Was it suicide? The truth behind Custer’s last stand
In June 1876, Lieutenant Colonel George Armstrong Custer led his men to the banks of Little Bighorn River in between the states of Montana and Wyoming. It was to be the most crushing defeat and controversial battle in American history as a total of 268 federal troops perished by the end of what was to be ‘Custer’s Last Stand’. The outcome of the war has been muddled with a lot of controversies from witnesses who claim the cavalry troops committed suicide.
History says they started shooting each other upon knowing they were outnumbered. Although literally accepted by history, authorities raise a lot of questions about its legitimacy and how the historic bloodbath actually went.
The account of the war that fateful day
The United States was pushing its territories to the South during those times. Commander Custer, one of the commanding officers of the Garryowen regiment, traveled all the way to Southern Montana to suppress a town of defiant Indians.
But unknown to the regiment, they were pillaging not just a town but a combination of American Indians who united against the Federal troops. Composed of belligerent Lakota Sioux, Cheyenne, and Arapaho Indians, their number was a total of 5,000 compared to Commander Custer’s troop of 300 men.

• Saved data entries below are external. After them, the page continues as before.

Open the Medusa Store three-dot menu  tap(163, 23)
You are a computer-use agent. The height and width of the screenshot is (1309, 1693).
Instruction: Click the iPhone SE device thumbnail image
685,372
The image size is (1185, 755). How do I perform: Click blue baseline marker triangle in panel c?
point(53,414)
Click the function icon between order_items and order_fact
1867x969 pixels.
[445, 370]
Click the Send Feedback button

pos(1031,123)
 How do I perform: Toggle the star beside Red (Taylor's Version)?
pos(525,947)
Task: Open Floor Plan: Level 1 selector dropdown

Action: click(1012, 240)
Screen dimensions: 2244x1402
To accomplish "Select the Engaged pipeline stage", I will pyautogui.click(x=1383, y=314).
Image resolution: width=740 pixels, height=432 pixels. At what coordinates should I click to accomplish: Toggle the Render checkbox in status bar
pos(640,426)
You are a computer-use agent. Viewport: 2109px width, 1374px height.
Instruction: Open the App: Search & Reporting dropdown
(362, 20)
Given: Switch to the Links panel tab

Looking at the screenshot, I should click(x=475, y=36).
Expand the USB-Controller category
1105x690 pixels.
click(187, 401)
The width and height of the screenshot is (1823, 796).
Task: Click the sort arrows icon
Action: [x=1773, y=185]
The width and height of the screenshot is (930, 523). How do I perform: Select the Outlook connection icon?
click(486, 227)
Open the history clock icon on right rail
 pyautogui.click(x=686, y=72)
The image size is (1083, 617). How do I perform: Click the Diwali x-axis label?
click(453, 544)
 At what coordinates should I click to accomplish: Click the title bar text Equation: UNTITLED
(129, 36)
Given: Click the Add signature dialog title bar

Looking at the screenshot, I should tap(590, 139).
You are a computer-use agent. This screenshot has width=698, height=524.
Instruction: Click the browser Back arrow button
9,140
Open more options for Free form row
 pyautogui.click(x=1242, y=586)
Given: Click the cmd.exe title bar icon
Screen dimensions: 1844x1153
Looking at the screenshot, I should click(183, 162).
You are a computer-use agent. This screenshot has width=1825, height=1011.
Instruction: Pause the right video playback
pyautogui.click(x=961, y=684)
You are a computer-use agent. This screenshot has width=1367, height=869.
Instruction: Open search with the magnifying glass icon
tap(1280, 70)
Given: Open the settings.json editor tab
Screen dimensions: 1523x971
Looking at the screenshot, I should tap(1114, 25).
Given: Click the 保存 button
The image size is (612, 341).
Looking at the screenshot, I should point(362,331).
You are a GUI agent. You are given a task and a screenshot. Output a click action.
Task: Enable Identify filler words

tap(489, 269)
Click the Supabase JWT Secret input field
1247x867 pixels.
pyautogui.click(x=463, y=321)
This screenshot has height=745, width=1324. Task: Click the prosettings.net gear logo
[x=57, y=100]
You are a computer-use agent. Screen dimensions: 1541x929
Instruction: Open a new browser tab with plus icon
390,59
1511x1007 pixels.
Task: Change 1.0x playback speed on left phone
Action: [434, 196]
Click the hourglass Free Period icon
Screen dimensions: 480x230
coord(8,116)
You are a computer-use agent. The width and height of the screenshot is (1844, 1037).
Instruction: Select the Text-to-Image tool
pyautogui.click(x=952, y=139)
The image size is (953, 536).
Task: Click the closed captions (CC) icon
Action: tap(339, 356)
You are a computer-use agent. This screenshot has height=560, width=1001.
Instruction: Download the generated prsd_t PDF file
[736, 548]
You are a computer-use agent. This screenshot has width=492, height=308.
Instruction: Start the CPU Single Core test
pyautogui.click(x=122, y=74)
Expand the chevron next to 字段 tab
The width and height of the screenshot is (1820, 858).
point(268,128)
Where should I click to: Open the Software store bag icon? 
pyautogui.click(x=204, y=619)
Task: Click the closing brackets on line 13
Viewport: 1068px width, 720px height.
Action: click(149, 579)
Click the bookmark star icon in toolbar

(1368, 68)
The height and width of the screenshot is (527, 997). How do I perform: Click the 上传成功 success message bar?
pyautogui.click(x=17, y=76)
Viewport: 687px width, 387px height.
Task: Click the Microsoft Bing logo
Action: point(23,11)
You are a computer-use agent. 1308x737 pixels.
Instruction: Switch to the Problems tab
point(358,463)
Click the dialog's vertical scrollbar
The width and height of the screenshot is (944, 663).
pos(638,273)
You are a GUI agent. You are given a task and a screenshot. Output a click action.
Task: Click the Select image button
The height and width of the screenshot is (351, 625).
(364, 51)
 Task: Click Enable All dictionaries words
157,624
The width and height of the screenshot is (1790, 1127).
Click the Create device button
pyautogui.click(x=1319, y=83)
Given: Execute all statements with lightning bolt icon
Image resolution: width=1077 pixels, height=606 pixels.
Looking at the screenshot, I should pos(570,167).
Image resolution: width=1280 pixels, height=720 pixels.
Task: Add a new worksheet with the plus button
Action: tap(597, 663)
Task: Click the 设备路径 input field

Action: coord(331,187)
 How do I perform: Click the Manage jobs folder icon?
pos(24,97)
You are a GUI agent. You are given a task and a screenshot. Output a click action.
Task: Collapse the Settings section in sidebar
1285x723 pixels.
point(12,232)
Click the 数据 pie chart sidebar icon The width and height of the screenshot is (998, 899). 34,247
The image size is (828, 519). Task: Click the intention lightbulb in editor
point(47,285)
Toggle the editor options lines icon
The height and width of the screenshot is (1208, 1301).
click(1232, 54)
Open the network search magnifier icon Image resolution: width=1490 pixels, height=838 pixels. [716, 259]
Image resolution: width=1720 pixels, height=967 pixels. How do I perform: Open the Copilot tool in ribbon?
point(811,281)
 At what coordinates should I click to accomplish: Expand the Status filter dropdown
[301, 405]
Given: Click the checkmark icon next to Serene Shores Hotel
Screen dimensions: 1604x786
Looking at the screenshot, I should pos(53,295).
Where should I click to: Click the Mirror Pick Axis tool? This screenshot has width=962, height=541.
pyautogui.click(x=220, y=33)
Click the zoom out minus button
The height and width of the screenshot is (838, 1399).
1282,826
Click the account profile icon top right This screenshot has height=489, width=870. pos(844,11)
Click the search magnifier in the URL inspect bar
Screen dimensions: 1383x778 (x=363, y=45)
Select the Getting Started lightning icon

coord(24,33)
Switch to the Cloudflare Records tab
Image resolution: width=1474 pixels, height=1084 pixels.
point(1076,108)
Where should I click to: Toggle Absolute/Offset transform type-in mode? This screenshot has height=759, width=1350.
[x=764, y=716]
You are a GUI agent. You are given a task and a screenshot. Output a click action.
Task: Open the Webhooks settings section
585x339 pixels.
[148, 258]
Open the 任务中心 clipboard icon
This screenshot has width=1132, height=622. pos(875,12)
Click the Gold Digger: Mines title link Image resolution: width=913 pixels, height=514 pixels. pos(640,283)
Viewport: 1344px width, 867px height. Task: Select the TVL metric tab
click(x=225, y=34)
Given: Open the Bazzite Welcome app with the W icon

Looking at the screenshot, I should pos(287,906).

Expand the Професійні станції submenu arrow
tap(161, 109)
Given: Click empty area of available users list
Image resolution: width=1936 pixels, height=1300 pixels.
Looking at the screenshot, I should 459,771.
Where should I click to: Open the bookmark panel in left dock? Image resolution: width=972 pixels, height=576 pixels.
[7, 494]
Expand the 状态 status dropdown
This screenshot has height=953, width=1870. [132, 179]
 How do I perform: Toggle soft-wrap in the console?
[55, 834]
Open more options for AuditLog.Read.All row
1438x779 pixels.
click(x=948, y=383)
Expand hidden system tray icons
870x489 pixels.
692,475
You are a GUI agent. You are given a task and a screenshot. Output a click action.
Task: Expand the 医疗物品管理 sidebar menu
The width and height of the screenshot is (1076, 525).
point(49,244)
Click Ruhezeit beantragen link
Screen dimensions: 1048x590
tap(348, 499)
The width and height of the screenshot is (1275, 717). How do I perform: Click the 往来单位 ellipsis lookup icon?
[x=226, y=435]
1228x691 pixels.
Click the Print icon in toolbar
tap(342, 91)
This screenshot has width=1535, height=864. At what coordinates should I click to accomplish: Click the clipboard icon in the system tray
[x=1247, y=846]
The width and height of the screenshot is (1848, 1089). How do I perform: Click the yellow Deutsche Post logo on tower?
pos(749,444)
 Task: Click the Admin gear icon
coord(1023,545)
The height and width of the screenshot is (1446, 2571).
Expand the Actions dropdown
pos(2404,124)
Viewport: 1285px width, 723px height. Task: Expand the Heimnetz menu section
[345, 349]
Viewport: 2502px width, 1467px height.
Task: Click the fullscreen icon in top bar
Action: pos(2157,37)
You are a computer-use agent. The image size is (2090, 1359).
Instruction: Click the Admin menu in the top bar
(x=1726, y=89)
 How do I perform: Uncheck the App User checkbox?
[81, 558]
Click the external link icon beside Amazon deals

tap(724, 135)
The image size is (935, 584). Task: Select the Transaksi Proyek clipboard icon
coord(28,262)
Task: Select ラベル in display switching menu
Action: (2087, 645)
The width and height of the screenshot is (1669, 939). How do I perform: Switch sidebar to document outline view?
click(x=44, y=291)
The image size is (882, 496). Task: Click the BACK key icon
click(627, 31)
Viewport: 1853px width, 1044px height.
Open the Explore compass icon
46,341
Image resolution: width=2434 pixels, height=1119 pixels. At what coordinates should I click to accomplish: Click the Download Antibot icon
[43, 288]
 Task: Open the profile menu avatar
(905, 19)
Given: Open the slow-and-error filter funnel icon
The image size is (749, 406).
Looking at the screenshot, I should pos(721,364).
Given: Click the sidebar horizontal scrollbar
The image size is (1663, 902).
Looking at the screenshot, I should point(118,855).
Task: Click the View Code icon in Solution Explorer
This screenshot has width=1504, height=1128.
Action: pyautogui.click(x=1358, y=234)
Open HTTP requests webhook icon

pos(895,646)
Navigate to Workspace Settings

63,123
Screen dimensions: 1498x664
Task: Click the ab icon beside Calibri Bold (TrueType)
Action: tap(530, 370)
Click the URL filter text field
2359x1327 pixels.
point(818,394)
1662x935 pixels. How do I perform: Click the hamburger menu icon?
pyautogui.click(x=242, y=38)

Custer’s regiment was quickly annihilated in what was to be known as one of the bloodiest defeat America has ever seen.
The truth about the authenticity of the accounts
Native Americans witnesses said that Custer’s men started shooting at each other upon seeing that they were outnumbered. Researchers are quick to contradict the authenticity of this story as skeletal analysis dictates only a few numbers showed signs.
It might not have been impossible that several suicides happened. But it is not as extensive as history claims it to be. The account witness of Federal soldiers turning on to each other may not altogether be true in several aspects.
Of 31 skeletal remains examined, only three showed signs of suicide under battle by shooting themselves in the head. Most of them were either scalped or mutilated which means they died from the battle and not of suicide.